** WHAT THE EXERCISE ASKS **
Find every line below with the word "beside". Then give only how many there are.

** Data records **
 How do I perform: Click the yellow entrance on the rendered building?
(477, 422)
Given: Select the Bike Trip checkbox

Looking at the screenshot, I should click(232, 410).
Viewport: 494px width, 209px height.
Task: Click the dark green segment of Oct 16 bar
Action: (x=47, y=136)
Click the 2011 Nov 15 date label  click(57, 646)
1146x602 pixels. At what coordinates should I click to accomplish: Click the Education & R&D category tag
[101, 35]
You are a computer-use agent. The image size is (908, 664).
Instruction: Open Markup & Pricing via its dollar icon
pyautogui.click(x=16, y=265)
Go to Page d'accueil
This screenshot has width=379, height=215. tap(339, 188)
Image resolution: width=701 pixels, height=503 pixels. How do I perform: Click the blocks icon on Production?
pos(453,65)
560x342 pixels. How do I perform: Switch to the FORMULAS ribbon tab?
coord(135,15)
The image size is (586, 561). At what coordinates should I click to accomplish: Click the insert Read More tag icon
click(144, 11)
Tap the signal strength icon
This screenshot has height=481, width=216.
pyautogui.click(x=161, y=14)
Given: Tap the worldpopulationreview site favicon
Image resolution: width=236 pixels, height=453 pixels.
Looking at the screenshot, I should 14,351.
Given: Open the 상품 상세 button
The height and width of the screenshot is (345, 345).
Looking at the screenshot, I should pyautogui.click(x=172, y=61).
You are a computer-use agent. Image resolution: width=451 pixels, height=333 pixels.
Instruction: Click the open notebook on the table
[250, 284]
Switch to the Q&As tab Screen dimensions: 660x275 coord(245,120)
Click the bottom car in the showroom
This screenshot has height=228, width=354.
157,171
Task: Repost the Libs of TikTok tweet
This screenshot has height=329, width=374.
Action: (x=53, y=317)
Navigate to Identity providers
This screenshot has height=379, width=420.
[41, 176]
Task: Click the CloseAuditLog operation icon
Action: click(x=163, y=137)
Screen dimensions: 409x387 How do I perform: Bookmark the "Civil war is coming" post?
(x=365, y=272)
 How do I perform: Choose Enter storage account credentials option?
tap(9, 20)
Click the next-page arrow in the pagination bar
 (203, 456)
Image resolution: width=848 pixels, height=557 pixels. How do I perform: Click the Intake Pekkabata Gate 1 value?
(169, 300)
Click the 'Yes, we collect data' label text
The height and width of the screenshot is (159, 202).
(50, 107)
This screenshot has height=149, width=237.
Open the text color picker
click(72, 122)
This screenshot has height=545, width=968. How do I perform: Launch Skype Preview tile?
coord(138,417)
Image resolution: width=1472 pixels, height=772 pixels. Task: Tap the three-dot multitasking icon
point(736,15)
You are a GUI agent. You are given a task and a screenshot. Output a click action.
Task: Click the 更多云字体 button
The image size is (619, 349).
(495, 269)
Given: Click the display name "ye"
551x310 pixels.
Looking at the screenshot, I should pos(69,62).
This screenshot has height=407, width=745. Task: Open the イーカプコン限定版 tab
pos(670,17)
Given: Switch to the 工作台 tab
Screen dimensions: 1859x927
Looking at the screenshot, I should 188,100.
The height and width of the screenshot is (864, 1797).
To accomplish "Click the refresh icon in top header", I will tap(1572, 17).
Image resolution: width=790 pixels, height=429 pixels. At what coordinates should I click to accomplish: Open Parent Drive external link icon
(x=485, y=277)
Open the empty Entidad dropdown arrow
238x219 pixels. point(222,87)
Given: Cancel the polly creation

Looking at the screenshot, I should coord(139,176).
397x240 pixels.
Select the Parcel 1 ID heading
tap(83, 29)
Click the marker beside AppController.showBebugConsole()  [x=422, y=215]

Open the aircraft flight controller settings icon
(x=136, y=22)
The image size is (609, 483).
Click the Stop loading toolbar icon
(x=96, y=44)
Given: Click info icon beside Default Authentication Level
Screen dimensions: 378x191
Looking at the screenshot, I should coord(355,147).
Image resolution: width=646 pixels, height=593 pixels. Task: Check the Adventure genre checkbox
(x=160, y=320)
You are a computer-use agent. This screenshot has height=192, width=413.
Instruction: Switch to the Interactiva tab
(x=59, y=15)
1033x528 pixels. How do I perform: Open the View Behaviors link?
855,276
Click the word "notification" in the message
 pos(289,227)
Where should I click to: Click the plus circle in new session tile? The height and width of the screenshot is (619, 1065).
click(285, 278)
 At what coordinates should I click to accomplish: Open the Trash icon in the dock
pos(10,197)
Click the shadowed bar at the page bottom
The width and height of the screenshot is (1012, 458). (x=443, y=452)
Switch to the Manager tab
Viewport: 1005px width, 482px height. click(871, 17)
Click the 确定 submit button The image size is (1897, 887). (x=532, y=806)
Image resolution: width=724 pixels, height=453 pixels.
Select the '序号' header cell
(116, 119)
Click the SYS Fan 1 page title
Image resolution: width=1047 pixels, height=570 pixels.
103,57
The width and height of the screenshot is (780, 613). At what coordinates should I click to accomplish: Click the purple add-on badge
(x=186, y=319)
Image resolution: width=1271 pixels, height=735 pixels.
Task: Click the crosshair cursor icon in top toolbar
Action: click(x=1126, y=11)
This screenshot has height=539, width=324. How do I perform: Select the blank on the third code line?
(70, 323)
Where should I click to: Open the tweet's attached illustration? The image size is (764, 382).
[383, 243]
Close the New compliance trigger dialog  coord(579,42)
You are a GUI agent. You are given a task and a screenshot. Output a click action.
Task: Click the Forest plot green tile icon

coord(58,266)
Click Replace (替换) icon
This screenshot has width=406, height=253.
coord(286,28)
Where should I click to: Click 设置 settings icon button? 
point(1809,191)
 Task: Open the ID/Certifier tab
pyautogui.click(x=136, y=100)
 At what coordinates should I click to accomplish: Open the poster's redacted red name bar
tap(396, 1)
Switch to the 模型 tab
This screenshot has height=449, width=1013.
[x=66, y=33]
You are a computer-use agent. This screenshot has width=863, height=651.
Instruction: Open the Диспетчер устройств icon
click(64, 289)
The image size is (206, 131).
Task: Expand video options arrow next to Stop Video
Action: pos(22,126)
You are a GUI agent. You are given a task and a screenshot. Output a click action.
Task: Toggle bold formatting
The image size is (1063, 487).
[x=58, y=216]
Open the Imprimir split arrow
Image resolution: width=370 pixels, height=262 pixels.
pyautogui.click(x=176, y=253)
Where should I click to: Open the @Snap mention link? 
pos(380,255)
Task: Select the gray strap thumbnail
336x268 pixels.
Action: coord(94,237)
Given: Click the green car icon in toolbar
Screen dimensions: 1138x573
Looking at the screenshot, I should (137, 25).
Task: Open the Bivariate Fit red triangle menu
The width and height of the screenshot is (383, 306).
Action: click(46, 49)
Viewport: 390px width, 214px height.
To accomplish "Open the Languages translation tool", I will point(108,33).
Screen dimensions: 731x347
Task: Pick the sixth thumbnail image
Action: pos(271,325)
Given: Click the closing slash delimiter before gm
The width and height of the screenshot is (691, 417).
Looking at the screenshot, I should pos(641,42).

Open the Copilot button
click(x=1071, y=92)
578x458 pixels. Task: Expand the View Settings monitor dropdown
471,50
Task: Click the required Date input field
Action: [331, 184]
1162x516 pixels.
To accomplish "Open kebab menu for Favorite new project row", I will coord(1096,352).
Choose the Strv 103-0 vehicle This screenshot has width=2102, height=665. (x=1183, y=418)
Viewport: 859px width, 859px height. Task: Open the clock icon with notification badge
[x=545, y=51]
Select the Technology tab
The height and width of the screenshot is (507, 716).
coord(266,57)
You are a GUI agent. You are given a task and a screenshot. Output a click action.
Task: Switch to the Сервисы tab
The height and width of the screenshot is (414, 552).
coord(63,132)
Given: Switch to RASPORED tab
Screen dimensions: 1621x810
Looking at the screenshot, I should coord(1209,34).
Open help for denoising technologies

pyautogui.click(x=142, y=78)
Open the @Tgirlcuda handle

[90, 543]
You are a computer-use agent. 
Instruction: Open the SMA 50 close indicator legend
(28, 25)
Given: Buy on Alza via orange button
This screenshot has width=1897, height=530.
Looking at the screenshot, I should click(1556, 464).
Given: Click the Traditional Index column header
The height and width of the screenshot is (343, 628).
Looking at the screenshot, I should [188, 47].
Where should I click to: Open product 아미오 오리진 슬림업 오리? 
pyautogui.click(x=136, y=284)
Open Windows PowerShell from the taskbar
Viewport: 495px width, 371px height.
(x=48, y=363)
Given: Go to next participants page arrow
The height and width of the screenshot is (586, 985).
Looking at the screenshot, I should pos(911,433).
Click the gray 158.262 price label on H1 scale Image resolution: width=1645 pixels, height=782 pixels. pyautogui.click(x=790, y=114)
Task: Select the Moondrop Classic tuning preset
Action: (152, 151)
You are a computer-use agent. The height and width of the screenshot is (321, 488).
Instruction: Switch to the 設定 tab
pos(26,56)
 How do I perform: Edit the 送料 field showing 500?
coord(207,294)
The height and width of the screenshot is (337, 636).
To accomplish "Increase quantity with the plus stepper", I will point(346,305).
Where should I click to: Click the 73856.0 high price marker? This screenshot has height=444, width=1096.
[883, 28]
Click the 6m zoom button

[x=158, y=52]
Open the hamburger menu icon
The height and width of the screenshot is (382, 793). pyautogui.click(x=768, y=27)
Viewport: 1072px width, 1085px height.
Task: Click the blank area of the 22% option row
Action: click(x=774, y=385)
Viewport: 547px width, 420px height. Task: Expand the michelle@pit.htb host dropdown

** EXPECTED OUTPUT **
2